Un Fujifilm X-Photographer è un fotografo professionista selezionato direttamente da Fujifilm per rappresentare il marchio attraverso il proprio lavoro. Gli X-Photographer collaborano con l'azienda partecipando a eventi, workshop, presentazioni e progetti fotografici, contribuendo a mostrare le potenzialità delle fotocamere e degli obiettivi del sistema Fujifilm X Series e GFX.
Come si diventa Fujifilm X-Photographer
Non è previsto un programma di candidatura pubblica. I fotografi vengono scelti direttamente da Fujifilm in base alla qualità del portfolio, all'esperienza professionale, allo stile fotografico e al contributo offerto alla comunità fotografica.

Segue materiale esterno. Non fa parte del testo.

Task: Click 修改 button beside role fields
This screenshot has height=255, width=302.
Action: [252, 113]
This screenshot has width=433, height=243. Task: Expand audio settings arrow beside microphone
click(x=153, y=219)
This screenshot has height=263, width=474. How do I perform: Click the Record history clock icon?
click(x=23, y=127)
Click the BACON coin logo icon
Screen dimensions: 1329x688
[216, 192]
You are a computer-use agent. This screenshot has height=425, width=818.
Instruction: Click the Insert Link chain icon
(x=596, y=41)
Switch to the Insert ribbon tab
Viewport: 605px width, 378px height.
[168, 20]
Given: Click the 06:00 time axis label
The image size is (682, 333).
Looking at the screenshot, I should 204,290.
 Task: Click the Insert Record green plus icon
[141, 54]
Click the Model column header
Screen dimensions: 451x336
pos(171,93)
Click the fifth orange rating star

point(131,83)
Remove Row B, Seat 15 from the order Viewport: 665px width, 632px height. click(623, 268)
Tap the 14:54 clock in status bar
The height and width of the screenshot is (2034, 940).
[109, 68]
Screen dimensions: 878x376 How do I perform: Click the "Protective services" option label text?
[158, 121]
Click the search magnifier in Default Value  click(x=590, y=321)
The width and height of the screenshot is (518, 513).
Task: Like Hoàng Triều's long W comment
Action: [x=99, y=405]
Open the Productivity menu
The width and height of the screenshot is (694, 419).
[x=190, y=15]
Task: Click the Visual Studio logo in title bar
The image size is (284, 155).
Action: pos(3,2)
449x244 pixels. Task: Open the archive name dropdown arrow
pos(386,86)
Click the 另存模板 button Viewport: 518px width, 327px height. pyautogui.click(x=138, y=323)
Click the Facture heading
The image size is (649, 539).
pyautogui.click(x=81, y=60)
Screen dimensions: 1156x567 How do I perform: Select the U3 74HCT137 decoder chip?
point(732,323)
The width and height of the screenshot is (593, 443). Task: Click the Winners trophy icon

Cosa fa un Fujifilm X-Photographer
Un Fujifilm X-Photographer realizza servizi fotografici, partecipa a workshop, eventi e attività formative, collaborando con Fujifilm nella promozione della cultura fotografica e nella presentazione dei nuovi prodotti. Gli X-Photographer sono fotografi professionisti scelti da Fujifilm per il loro percorso artistico e professionale. I Fujifilm Creator, invece, producono principalmente contenuti digitali per il web e i social media, con un ruolo orientato alla comunicazione online.